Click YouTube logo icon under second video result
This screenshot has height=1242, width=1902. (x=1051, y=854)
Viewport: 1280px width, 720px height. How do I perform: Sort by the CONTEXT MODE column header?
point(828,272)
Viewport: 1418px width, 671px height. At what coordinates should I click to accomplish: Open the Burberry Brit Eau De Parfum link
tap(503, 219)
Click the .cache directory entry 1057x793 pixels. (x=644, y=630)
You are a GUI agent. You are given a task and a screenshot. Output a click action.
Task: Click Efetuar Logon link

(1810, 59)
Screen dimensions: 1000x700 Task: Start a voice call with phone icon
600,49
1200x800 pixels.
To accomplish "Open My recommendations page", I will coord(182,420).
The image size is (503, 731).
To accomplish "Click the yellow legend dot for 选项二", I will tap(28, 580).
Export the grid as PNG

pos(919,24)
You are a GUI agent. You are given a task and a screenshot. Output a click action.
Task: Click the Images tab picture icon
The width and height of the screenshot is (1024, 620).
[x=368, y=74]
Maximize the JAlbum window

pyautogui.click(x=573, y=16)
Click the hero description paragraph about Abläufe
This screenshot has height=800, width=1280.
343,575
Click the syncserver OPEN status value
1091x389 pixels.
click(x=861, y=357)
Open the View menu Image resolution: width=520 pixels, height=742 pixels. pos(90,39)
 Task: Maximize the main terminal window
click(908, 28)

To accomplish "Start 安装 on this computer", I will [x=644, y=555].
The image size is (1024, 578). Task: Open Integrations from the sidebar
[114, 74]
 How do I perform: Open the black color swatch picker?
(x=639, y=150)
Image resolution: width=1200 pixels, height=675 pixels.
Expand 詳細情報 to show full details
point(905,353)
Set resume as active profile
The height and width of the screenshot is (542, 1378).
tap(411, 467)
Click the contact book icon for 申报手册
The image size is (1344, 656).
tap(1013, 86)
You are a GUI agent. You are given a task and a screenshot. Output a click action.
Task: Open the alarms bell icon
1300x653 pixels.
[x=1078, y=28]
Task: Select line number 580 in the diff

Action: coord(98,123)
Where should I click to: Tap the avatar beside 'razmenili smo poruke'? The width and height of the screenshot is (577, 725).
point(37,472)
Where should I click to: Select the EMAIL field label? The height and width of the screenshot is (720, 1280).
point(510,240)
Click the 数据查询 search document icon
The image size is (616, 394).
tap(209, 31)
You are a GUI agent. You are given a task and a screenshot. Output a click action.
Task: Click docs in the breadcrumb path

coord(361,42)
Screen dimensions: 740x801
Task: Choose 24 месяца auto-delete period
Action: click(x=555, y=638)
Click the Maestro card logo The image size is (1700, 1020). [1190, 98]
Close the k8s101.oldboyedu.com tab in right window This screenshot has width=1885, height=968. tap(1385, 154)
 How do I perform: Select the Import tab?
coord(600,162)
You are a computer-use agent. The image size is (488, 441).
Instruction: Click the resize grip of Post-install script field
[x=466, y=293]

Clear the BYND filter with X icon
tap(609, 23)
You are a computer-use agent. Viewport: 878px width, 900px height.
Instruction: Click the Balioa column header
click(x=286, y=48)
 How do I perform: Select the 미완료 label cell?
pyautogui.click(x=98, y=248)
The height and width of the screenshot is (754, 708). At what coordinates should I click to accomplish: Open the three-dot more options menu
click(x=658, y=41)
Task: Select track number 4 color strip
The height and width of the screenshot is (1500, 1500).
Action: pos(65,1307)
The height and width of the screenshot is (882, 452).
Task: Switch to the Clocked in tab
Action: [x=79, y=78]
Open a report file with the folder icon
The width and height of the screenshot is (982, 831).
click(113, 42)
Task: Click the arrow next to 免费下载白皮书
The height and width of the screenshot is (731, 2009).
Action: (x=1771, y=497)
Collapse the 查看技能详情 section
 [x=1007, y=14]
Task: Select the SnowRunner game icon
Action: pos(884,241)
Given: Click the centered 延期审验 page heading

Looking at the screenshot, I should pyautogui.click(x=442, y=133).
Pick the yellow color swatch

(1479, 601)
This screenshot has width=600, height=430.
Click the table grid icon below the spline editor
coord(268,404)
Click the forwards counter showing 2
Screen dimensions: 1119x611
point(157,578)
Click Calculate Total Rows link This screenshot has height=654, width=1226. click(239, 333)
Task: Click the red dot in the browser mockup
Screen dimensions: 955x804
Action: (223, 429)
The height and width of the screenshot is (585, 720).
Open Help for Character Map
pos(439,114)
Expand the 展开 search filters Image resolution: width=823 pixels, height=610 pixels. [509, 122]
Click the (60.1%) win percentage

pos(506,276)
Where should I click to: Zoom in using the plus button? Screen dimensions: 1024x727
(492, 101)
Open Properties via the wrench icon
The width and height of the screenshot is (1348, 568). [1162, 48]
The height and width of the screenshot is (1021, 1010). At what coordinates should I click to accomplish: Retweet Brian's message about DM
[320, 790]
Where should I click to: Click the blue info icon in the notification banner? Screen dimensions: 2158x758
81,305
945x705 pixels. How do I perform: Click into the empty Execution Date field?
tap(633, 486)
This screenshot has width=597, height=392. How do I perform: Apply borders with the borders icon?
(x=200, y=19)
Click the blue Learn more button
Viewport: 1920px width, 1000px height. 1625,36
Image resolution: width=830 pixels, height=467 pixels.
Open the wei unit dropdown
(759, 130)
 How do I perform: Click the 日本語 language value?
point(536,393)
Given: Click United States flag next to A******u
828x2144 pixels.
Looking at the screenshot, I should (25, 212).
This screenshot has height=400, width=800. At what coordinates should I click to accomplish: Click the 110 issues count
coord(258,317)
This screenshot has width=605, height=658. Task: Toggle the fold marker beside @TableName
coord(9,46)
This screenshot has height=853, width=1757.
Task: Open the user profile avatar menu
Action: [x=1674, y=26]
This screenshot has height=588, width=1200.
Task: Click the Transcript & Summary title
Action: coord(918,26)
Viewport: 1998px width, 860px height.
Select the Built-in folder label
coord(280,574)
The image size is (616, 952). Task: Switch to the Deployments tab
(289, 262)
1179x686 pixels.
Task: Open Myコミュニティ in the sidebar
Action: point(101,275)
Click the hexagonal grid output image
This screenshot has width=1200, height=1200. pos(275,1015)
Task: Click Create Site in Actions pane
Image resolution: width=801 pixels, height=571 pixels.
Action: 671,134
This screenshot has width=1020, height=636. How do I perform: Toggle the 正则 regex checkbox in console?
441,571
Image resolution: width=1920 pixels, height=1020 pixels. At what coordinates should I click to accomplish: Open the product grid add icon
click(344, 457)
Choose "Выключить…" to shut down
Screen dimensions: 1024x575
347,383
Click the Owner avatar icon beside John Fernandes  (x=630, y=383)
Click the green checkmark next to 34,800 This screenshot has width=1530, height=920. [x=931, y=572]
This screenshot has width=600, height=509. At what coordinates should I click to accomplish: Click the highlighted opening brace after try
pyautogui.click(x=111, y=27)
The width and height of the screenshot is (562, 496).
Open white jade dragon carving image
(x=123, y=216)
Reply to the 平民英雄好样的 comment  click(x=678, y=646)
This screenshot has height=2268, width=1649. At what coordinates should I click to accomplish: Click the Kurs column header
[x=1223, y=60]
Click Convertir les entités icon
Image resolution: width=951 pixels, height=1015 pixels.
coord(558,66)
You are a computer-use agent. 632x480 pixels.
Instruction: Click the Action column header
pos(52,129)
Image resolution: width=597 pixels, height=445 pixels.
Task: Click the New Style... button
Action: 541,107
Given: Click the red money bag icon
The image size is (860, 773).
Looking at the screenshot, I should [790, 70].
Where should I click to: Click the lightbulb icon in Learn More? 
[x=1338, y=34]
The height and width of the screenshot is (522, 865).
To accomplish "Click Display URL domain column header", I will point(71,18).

□ □ □ □

* **BRIEF**
The entire listing above, every line of it, should be copied out exactly.

* **WRITTEN RESPONSE**
Click YouTube logo icon under second video result
This screenshot has height=1242, width=1902. (x=1051, y=854)
Viewport: 1280px width, 720px height. How do I perform: Sort by the CONTEXT MODE column header?
point(828,272)
Viewport: 1418px width, 671px height. At what coordinates should I click to accomplish: Open the Burberry Brit Eau De Parfum link
tap(503, 219)
Click the .cache directory entry 1057x793 pixels. (x=644, y=630)
You are a GUI agent. You are given a task and a screenshot. Output a click action.
Task: Click Efetuar Logon link

(1810, 59)
Screen dimensions: 1000x700 Task: Start a voice call with phone icon
600,49
1200x800 pixels.
To accomplish "Open My recommendations page", I will coord(182,420).
The image size is (503, 731).
To accomplish "Click the yellow legend dot for 选项二", I will tap(28, 580).
Export the grid as PNG

pos(919,24)
You are a GUI agent. You are given a task and a screenshot. Output a click action.
Task: Click the Images tab picture icon
The width and height of the screenshot is (1024, 620).
[x=368, y=74]
Maximize the JAlbum window

pyautogui.click(x=573, y=16)
Click the hero description paragraph about Abläufe
This screenshot has height=800, width=1280.
343,575
Click the syncserver OPEN status value
1091x389 pixels.
click(x=861, y=357)
Open the View menu Image resolution: width=520 pixels, height=742 pixels. pos(90,39)
 Task: Maximize the main terminal window
click(908, 28)

To accomplish "Start 安装 on this computer", I will [x=644, y=555].
The image size is (1024, 578). Task: Open Integrations from the sidebar
[114, 74]
 How do I perform: Open the black color swatch picker?
(x=639, y=150)
Image resolution: width=1200 pixels, height=675 pixels.
Expand 詳細情報 to show full details
point(905,353)
Set resume as active profile
The height and width of the screenshot is (542, 1378).
tap(411, 467)
Click the contact book icon for 申报手册
The image size is (1344, 656).
tap(1013, 86)
You are a GUI agent. You are given a task and a screenshot. Output a click action.
Task: Open the alarms bell icon
1300x653 pixels.
[x=1078, y=28]
Task: Select line number 580 in the diff

Action: coord(98,123)
Where should I click to: Tap the avatar beside 'razmenili smo poruke'? The width and height of the screenshot is (577, 725).
point(37,472)
Where should I click to: Select the EMAIL field label? The height and width of the screenshot is (720, 1280).
point(510,240)
Click the 数据查询 search document icon
The image size is (616, 394).
tap(209, 31)
You are a GUI agent. You are given a task and a screenshot. Output a click action.
Task: Click docs in the breadcrumb path

coord(361,42)
Screen dimensions: 740x801
Task: Choose 24 месяца auto-delete period
Action: click(x=555, y=638)
Click the Maestro card logo The image size is (1700, 1020). [1190, 98]
Close the k8s101.oldboyedu.com tab in right window This screenshot has width=1885, height=968. tap(1385, 154)
 How do I perform: Select the Import tab?
coord(600,162)
You are a computer-use agent. The image size is (488, 441).
Instruction: Click the resize grip of Post-install script field
[x=466, y=293]

Clear the BYND filter with X icon
tap(609, 23)
You are a computer-use agent. Viewport: 878px width, 900px height.
Instruction: Click the Balioa column header
click(x=286, y=48)
 How do I perform: Select the 미완료 label cell?
pyautogui.click(x=98, y=248)
The height and width of the screenshot is (754, 708). At what coordinates should I click to accomplish: Open the three-dot more options menu
click(x=658, y=41)
Task: Select track number 4 color strip
The height and width of the screenshot is (1500, 1500).
Action: pos(65,1307)
The height and width of the screenshot is (882, 452).
Task: Switch to the Clocked in tab
Action: [x=79, y=78]
Open a report file with the folder icon
The width and height of the screenshot is (982, 831).
click(113, 42)
Task: Click the arrow next to 免费下载白皮书
The height and width of the screenshot is (731, 2009).
Action: (x=1771, y=497)
Collapse the 查看技能详情 section
 [x=1007, y=14]
Task: Select the SnowRunner game icon
Action: pos(884,241)
Given: Click the centered 延期审验 page heading

Looking at the screenshot, I should pyautogui.click(x=442, y=133).
Pick the yellow color swatch

(1479, 601)
This screenshot has width=600, height=430.
Click the table grid icon below the spline editor
coord(268,404)
Click the forwards counter showing 2
Screen dimensions: 1119x611
point(157,578)
Click Calculate Total Rows link This screenshot has height=654, width=1226. click(239, 333)
Task: Click the red dot in the browser mockup
Screen dimensions: 955x804
Action: (223, 429)
The height and width of the screenshot is (585, 720).
Open Help for Character Map
pos(439,114)
Expand the 展开 search filters Image resolution: width=823 pixels, height=610 pixels. [509, 122]
Click the (60.1%) win percentage

pos(506,276)
Where should I click to: Zoom in using the plus button? Screen dimensions: 1024x727
(492, 101)
Open Properties via the wrench icon
The width and height of the screenshot is (1348, 568). [1162, 48]
The height and width of the screenshot is (1021, 1010). At what coordinates should I click to accomplish: Retweet Brian's message about DM
[320, 790]
Where should I click to: Click the blue info icon in the notification banner? Screen dimensions: 2158x758
81,305
945x705 pixels. How do I perform: Click into the empty Execution Date field?
tap(633, 486)
This screenshot has width=597, height=392. How do I perform: Apply borders with the borders icon?
(x=200, y=19)
Click the blue Learn more button
Viewport: 1920px width, 1000px height. 1625,36
Image resolution: width=830 pixels, height=467 pixels.
Open the wei unit dropdown
(759, 130)
 How do I perform: Click the 日本語 language value?
point(536,393)
Given: Click United States flag next to A******u
828x2144 pixels.
Looking at the screenshot, I should (25, 212).
This screenshot has height=400, width=800. At what coordinates should I click to accomplish: Click the 110 issues count
coord(258,317)
This screenshot has width=605, height=658. Task: Toggle the fold marker beside @TableName
coord(9,46)
This screenshot has height=853, width=1757.
Task: Open the user profile avatar menu
Action: [x=1674, y=26]
This screenshot has height=588, width=1200.
Task: Click the Transcript & Summary title
Action: coord(918,26)
Viewport: 1998px width, 860px height.
Select the Built-in folder label
coord(280,574)
The image size is (616, 952). Task: Switch to the Deployments tab
(289, 262)
1179x686 pixels.
Task: Open Myコミュニティ in the sidebar
Action: point(101,275)
Click the hexagonal grid output image
This screenshot has width=1200, height=1200. pos(275,1015)
Task: Click Create Site in Actions pane
Image resolution: width=801 pixels, height=571 pixels.
Action: 671,134
This screenshot has width=1020, height=636. How do I perform: Toggle the 正则 regex checkbox in console?
441,571
Image resolution: width=1920 pixels, height=1020 pixels. At what coordinates should I click to accomplish: Open the product grid add icon
click(344, 457)
Choose "Выключить…" to shut down
Screen dimensions: 1024x575
347,383
Click the Owner avatar icon beside John Fernandes  (x=630, y=383)
Click the green checkmark next to 34,800 This screenshot has width=1530, height=920. [x=931, y=572]
This screenshot has width=600, height=509. At what coordinates should I click to accomplish: Click the highlighted opening brace after try
pyautogui.click(x=111, y=27)
The width and height of the screenshot is (562, 496).
Open white jade dragon carving image
(x=123, y=216)
Reply to the 平民英雄好样的 comment  click(x=678, y=646)
This screenshot has height=2268, width=1649. At what coordinates should I click to accomplish: Click the Kurs column header
[x=1223, y=60]
Click Convertir les entités icon
Image resolution: width=951 pixels, height=1015 pixels.
coord(558,66)
You are a computer-use agent. 632x480 pixels.
Instruction: Click the Action column header
pos(52,129)
Image resolution: width=597 pixels, height=445 pixels.
Task: Click the New Style... button
Action: 541,107
Given: Click the red money bag icon
The image size is (860, 773).
Looking at the screenshot, I should [790, 70].
Where should I click to: Click the lightbulb icon in Learn More? 
[x=1338, y=34]
The height and width of the screenshot is (522, 865).
To accomplish "Click Display URL domain column header", I will point(71,18).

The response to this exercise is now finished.